In fact, just last month, the whole family traveled to see the Grand Canyon, Zion and Bryce Canyon National Parks, and took a Navajo guided tour of Monument Valley.
“My wife, Stephanie, and I have truly returned to the original mantra of our relationship: 'Shame on you if you don’t enjoy every day!'” he said.
Gottfried, who trained at the Massachusetts Institute of Technology and University of Pennsylvania, and the author of “Who's My Daddy: A Tale of DNA Surprises and Discovery,” a book about the search for his biological father, did not know Abraham until they were both diagnosed in 2017 and met in the support group.
“Our disease is not curable,” Gottfried said, “and the previous drugs I took had serious side effects, and caused kidney problems. But the ones I take now are magic. No side effects.”
About 35,000 new cases of multiple myeloma are discovered in the U.S. every year.
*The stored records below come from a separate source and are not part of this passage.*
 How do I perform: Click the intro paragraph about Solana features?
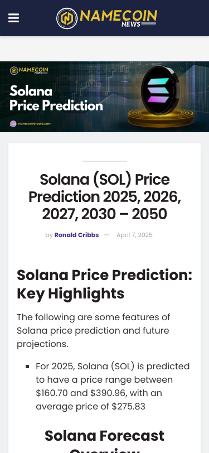coord(94,330)
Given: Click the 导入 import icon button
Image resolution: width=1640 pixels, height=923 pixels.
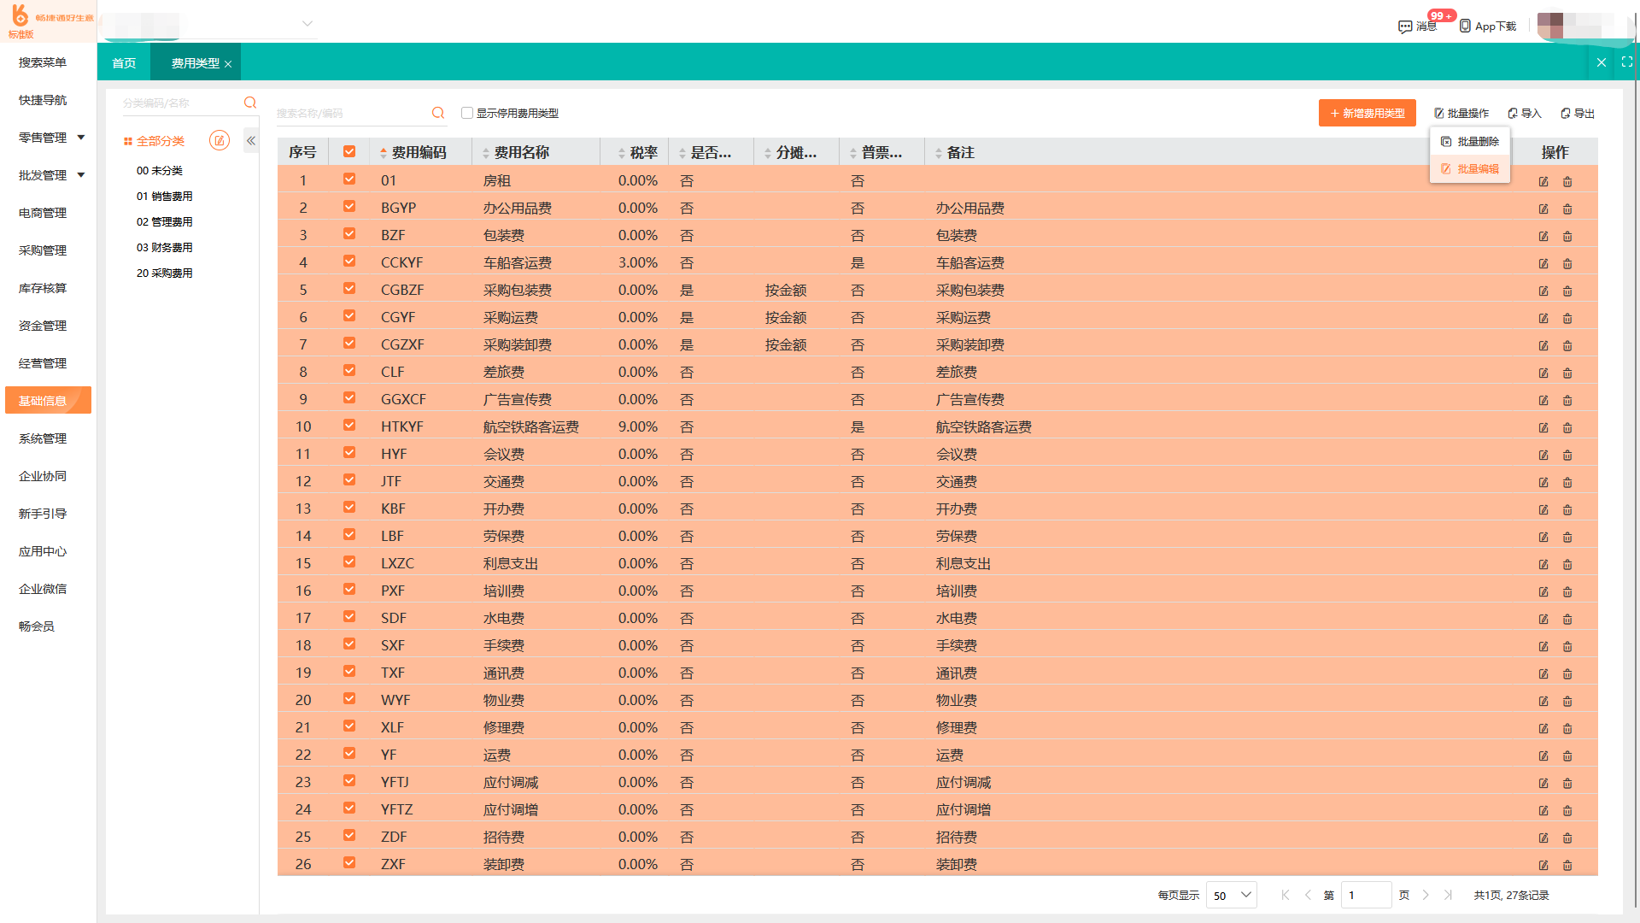Looking at the screenshot, I should click(x=1525, y=112).
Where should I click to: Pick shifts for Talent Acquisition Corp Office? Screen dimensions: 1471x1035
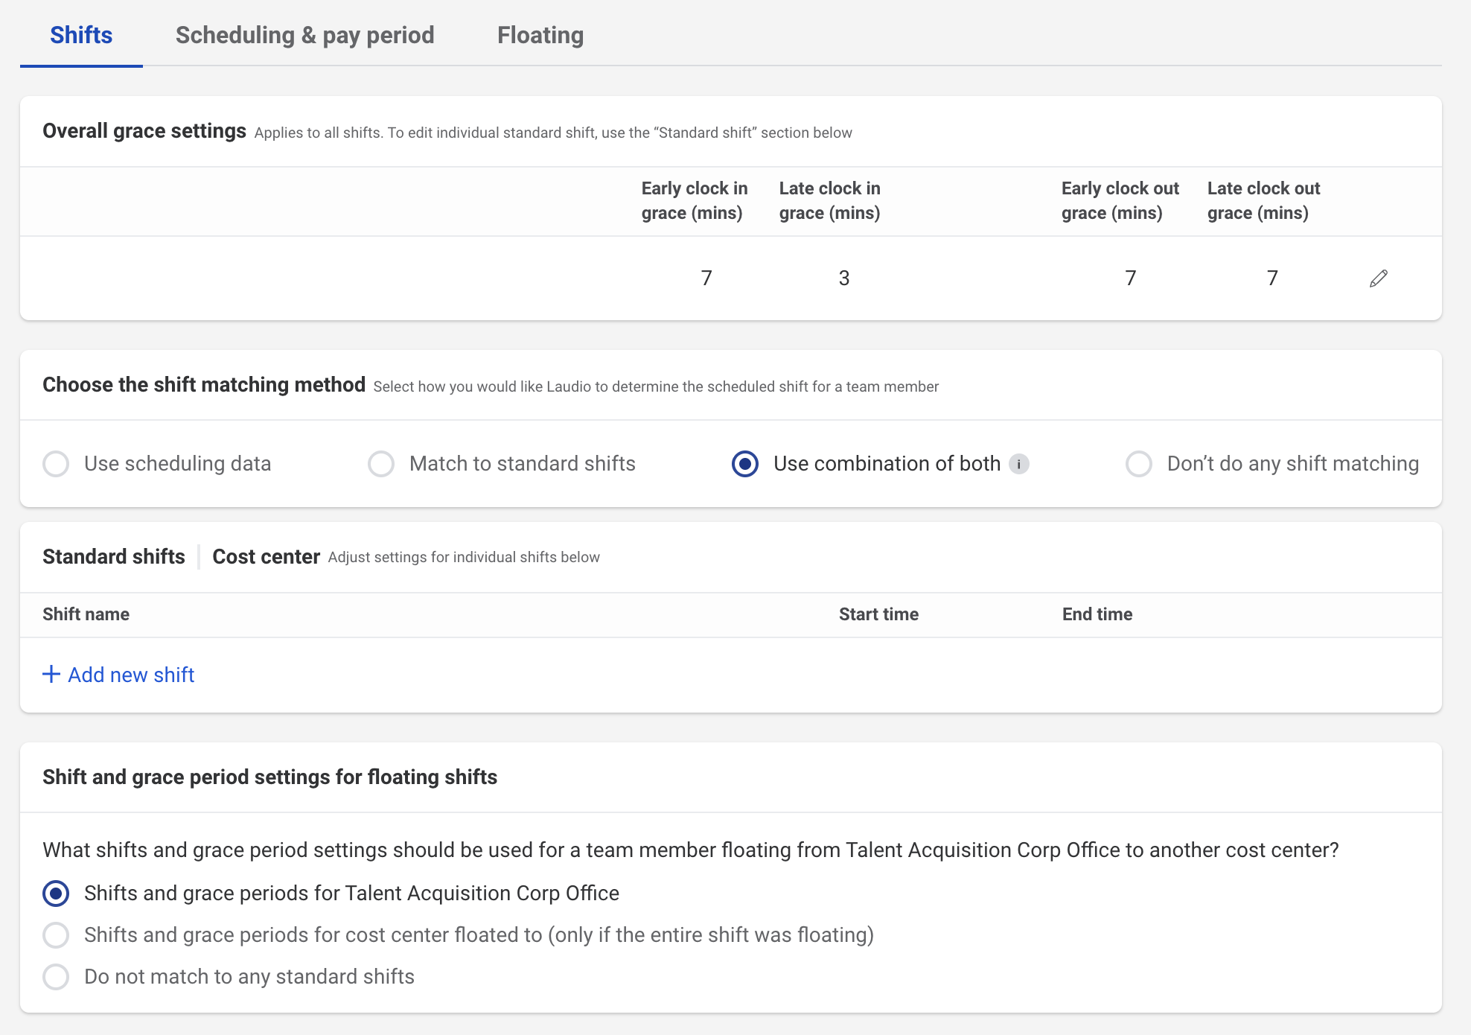(56, 894)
TV newscaster Tom Brokaw has written a book about it, and some famous people who have died from it includeWalmart founder Sam Walton, former Secretary of State Colin Powell, syndicated advice columnist Ann Landers, actor Roy Scheider, nutrition book author Adelle Davis, former vice-presidential candidate Geraldine Ferraro and actress Susannah York.
And there have been enormous strides in treatment possibilities. A decade ago, a person who was diagnosed with the disease could not reasonably expect to live longer than three to five years. Today, that range is closer to five to 10 years.
“Some group members have lived for 18, 22 and even 27 years!”Abraham said.